Magnus knew what happened to warlock children who were born visibly not human, who their mothers and the whole world could not bring themselves to accept. He could not calculate how many children there might have been down all the dark ages of the world, who could have been magical, who could have been immortal, but had never gotten the chance to live at all. Children abandoned as this one had been, or drowned as Magnus himself had almost been, children who never left a bright magical mark in history, who never received or gave love, who were never anything but a whisper fading on the wind, a memory of pain and despair fading into the dark.

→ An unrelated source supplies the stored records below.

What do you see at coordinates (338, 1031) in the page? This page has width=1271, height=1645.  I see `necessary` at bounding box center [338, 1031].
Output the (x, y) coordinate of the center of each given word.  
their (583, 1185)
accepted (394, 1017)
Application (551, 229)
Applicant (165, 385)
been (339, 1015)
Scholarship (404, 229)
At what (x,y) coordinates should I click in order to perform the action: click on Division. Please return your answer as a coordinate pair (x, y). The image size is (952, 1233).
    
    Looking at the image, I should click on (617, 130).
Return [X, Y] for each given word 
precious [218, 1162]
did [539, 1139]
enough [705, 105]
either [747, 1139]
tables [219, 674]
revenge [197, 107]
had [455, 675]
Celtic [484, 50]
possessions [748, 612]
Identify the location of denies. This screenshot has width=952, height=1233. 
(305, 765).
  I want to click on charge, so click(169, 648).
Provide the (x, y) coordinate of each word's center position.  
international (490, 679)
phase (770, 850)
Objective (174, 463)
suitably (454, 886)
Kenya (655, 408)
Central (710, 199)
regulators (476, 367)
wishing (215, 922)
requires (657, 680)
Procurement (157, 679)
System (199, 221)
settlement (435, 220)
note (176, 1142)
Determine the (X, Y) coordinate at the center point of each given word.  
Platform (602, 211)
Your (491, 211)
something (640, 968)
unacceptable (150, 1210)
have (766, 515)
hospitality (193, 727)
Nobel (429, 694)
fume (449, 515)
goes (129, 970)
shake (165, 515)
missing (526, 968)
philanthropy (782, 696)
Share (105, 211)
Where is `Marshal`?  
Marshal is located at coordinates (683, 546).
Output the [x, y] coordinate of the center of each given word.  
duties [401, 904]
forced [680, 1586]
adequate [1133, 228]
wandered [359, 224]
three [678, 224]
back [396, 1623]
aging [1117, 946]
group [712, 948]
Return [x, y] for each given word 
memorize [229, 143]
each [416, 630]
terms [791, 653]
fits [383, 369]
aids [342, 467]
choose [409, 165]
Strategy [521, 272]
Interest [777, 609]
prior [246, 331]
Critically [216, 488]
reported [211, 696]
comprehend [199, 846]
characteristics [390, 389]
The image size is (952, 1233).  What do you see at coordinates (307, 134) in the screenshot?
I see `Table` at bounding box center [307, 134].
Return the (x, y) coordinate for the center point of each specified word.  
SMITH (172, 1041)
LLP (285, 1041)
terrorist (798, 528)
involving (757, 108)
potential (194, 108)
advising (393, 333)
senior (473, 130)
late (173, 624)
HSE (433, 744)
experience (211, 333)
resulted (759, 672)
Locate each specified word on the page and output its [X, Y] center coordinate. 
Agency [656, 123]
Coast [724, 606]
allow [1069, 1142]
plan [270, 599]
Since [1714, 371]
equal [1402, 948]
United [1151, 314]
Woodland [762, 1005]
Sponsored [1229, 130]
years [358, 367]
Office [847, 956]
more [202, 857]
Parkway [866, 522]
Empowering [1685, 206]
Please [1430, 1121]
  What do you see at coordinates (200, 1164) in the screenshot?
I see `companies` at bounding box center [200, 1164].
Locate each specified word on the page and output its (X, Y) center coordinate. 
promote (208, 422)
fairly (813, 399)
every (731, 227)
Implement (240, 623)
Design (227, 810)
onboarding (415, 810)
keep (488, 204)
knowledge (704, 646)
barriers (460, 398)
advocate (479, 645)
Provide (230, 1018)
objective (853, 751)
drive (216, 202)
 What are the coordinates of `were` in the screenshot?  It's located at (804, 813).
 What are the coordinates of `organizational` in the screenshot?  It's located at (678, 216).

Nothing else was left of those lost children, not a spell, not a laugh, not a kiss.

Without luck, Magnus would have been among the lost. Without love, Catarina and Ragnor would have been among the lost.

Magnus had no idea what to do with this latest lost child.

He thanked, not for the first time, whatever strange, beautiful fortune had sent him Alec. Alec had been the one who carried the warlock baby up the stairs to the attic, and when Magnus had conjured up a crib Alec had been the one to place the baby tenderly in it.

Then when the baby had started to scream his little blue head off, Alec had taken the baby out of the crib and walked the floor with him, patting his back and murmuring to him. Magnus called up supplies and tried to make formula milk. He’d read somewhere that you tested how hot the milk was on yourself, and ended up burning his own wrist.

The baby had cried for hours and hours and hours. Magnus supposed he could not blame the small lost soul.

The baby was finally sleeping now that the sun had set through the tiny attic windows, and the whole day was gone. Alec was half-sleeping, leaning against the baby’s crib, and Magnus had felt he had to get out. Alec had simply nodded when Magnus said he was stepping out for a breath of air. Possibly Alec had been too exhausted to care what Magnus did.

The moon shone, round as a pearl, turning the stained-glass angel’s hair to silver and the bare winter fields into expanses of light. Magnus was tempted to howl at the moon like a werewolf.

He could not think of anywhere he could take the child, anyone he could trust the child to who would want it, who might love it. He could scarcely think of anywhere in this hostile world where the child might be safe.

He heard the sound of raised voices and rushing footsteps, this late, out in front of the Academy. Another emergency, Magnus thought. It’s been one day, and at this rate the Academy is going to kill me. He went running from the practice grounds to the front of the door, where he saw the very last person he had ever expected to see here in Idris: Lily Chen, the head of the New York vampire clan, with blue streaks in her hair that matched her blue waistcoat and her high heels leaving deep indentations in the dirt.

“Bane,” she said. “I need help. Where is he?”

Magnus was too tired to argue with her.

“Follow me,” said Magnus, and led the way back up the stairs. Even as he went, he thought to himself that all the noise he had heard outside the Academy could not possibly have been Lily alone.